■ Work required ■
Reproduce the data verbatim, starting at the line containing "Select the xKILO" and ending at the line containing "Looking at the screenshot, I should pos(111,351).", with both of those lines included.

■ Records for this task ■

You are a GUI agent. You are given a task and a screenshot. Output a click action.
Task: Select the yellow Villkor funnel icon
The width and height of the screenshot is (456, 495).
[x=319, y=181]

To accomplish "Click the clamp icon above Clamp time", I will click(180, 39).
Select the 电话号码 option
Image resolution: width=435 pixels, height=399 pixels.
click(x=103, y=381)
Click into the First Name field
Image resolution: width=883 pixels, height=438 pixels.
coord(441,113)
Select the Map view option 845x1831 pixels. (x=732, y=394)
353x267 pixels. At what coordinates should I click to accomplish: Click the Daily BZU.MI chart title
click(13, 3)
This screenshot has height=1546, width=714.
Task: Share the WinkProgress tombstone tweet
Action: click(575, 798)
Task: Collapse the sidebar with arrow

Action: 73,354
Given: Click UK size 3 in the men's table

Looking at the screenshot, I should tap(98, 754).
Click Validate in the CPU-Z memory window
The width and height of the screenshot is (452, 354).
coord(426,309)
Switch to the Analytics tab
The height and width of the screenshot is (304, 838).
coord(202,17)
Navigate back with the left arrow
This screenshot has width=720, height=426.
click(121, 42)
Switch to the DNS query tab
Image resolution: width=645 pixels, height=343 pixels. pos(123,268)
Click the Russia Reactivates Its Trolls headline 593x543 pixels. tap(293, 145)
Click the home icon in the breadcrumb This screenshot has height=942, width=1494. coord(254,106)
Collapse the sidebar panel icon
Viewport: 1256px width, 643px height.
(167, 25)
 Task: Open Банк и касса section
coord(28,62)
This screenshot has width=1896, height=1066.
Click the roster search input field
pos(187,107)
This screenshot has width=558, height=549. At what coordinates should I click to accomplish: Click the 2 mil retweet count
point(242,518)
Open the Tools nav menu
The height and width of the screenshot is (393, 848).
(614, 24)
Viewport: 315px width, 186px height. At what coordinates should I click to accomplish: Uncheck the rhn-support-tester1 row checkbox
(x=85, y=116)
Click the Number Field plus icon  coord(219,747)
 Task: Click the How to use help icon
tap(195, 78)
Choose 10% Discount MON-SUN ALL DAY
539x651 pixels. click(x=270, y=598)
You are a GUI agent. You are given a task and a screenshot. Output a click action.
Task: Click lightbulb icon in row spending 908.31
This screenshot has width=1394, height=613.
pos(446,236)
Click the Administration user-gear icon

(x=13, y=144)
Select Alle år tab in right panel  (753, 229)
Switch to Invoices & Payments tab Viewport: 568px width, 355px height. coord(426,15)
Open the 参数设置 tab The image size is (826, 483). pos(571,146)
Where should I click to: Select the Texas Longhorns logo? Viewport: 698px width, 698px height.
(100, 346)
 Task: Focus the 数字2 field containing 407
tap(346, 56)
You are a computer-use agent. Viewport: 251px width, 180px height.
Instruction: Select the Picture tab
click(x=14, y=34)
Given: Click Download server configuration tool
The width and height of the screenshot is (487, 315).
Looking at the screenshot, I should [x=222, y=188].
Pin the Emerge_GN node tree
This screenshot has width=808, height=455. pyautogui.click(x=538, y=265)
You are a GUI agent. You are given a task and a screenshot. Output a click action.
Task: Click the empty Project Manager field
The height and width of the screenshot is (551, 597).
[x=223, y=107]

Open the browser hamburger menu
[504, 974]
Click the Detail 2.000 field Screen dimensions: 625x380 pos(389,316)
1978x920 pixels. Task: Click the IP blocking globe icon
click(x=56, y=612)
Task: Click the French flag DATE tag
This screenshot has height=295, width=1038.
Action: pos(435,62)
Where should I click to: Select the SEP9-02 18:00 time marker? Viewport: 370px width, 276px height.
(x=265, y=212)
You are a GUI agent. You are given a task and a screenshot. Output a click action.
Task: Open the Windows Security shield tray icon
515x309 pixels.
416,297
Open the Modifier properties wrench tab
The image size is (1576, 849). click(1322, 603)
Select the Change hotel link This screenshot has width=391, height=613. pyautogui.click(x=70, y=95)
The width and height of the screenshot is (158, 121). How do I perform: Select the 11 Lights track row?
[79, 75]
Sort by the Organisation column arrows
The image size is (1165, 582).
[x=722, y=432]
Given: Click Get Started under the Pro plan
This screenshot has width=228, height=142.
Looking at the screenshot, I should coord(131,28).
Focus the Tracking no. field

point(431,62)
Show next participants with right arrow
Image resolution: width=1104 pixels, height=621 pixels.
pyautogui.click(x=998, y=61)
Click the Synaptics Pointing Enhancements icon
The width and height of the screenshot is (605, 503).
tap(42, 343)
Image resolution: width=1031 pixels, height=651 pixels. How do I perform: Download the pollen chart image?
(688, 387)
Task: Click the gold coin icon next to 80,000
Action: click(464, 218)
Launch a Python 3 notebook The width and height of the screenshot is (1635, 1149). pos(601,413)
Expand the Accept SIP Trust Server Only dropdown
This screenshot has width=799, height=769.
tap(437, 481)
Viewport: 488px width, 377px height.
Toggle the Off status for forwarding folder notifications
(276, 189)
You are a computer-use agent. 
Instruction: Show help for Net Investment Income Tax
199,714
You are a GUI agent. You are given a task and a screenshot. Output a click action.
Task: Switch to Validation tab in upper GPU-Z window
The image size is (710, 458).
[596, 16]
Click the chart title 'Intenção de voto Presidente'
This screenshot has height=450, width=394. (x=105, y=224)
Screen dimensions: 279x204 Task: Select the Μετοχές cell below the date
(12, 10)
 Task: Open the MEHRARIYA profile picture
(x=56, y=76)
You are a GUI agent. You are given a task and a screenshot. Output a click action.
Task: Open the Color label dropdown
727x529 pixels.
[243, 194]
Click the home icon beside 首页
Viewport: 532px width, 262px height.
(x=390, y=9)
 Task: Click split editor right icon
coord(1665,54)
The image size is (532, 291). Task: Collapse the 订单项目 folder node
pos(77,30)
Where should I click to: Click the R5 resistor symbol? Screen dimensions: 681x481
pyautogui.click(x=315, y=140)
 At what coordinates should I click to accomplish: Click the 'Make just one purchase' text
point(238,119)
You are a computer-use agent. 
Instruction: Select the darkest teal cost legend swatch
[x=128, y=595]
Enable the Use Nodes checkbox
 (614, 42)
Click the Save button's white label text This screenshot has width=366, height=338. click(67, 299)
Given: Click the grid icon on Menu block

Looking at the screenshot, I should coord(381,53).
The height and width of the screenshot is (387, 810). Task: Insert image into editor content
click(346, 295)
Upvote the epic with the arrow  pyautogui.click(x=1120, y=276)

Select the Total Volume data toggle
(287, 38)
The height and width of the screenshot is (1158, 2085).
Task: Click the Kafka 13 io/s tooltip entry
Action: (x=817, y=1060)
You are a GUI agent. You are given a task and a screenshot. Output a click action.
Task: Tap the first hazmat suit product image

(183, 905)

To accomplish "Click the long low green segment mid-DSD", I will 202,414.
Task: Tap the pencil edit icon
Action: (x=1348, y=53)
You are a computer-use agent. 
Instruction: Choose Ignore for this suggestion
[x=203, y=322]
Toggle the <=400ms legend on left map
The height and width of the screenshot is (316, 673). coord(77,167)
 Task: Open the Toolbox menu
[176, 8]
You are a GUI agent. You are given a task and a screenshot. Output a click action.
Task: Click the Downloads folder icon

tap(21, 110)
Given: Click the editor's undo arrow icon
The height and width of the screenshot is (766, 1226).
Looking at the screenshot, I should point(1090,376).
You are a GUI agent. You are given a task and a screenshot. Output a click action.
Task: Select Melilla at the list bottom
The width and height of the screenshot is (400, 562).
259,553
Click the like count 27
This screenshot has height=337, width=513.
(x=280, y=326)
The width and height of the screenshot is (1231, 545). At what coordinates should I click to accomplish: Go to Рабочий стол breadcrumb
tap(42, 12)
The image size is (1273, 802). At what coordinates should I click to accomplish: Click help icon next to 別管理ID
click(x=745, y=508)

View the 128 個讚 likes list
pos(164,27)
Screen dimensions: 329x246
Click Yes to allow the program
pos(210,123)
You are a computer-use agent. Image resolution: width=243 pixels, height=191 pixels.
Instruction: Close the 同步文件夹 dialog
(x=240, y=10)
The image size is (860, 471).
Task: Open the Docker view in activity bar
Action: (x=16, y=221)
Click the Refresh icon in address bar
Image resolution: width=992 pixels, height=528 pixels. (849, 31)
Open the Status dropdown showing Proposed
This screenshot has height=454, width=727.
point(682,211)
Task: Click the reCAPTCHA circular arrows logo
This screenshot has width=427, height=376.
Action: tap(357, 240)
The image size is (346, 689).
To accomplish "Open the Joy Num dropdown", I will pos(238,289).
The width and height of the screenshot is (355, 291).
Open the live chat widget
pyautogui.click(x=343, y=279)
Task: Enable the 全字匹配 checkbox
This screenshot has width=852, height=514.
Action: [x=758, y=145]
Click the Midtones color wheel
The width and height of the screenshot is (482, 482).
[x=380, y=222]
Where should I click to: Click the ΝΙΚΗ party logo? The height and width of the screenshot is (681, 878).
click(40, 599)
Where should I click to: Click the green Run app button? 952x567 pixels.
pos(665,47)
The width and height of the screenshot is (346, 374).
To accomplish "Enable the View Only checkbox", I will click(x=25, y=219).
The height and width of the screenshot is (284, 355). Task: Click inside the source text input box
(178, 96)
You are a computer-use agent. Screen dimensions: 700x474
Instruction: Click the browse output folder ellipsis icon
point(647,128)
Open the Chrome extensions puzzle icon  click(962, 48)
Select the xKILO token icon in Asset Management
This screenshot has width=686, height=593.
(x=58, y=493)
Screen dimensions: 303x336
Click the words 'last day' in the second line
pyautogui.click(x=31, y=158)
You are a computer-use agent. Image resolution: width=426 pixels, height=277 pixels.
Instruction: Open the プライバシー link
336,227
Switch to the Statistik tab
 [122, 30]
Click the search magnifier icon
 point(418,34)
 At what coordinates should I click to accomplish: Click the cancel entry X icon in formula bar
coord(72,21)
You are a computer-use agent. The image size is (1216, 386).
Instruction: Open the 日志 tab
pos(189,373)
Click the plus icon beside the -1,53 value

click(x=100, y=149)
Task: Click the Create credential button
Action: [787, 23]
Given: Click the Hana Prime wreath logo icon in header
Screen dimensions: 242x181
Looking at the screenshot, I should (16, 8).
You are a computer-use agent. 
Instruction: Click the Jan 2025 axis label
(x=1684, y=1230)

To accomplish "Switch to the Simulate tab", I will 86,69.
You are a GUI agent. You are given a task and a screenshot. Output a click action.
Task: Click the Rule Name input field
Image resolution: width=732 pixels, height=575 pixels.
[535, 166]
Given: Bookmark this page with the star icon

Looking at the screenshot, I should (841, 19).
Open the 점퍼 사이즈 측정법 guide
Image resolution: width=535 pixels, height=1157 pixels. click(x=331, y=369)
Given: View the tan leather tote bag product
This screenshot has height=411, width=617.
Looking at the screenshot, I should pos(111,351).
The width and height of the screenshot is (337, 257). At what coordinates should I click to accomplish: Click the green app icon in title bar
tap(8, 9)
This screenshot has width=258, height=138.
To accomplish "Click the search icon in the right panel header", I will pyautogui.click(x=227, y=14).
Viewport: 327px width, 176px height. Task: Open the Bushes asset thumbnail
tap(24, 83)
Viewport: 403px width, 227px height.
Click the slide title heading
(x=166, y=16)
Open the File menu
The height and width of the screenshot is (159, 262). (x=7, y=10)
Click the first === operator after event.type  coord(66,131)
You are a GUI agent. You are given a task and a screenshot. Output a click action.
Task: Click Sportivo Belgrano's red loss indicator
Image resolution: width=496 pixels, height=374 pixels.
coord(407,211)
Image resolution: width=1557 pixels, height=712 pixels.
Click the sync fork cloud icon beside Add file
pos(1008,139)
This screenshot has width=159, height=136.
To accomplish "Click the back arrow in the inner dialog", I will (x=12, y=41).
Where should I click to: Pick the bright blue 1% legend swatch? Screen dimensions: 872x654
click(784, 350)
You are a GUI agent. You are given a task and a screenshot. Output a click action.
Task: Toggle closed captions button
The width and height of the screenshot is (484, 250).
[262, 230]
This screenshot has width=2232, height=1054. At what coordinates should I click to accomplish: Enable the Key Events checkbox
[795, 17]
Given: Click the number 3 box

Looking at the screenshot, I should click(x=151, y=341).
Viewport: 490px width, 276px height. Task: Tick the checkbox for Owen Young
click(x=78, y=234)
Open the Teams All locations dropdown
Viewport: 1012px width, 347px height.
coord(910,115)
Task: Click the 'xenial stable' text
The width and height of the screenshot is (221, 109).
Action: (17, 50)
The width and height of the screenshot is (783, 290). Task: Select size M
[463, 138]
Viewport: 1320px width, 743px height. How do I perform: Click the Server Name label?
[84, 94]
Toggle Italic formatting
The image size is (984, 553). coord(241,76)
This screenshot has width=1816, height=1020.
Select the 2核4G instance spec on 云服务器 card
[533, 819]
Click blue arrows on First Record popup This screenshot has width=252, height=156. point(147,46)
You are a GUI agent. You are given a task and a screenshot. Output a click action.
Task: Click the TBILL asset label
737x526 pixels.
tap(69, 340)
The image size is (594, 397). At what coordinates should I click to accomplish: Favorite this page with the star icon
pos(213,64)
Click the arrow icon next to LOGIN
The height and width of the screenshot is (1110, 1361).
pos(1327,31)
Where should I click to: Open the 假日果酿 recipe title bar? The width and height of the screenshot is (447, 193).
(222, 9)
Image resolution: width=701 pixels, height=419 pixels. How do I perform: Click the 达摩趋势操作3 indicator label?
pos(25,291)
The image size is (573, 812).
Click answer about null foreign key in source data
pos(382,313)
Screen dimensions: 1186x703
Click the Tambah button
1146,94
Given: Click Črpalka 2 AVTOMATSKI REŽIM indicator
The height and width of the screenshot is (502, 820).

■ Exercise response ■
Select the xKILO token icon in Asset Management
This screenshot has width=686, height=593.
(x=58, y=493)
Screen dimensions: 303x336
Click the words 'last day' in the second line
pyautogui.click(x=31, y=158)
You are a computer-use agent. Image resolution: width=426 pixels, height=277 pixels.
Instruction: Open the プライバシー link
336,227
Switch to the Statistik tab
 [122, 30]
Click the search magnifier icon
 point(418,34)
 At what coordinates should I click to accomplish: Click the cancel entry X icon in formula bar
coord(72,21)
You are a computer-use agent. The image size is (1216, 386).
Instruction: Open the 日志 tab
pos(189,373)
Click the plus icon beside the -1,53 value

click(x=100, y=149)
Task: Click the Create credential button
Action: [787, 23]
Given: Click the Hana Prime wreath logo icon in header
Screen dimensions: 242x181
Looking at the screenshot, I should (16, 8).
You are a computer-use agent. 
Instruction: Click the Jan 2025 axis label
(x=1684, y=1230)

To accomplish "Switch to the Simulate tab", I will 86,69.
You are a GUI agent. You are given a task and a screenshot. Output a click action.
Task: Click the Rule Name input field
Image resolution: width=732 pixels, height=575 pixels.
[535, 166]
Given: Bookmark this page with the star icon

Looking at the screenshot, I should (841, 19).
Open the 점퍼 사이즈 측정법 guide
Image resolution: width=535 pixels, height=1157 pixels. click(x=331, y=369)
Given: View the tan leather tote bag product
This screenshot has height=411, width=617.
Looking at the screenshot, I should pos(111,351).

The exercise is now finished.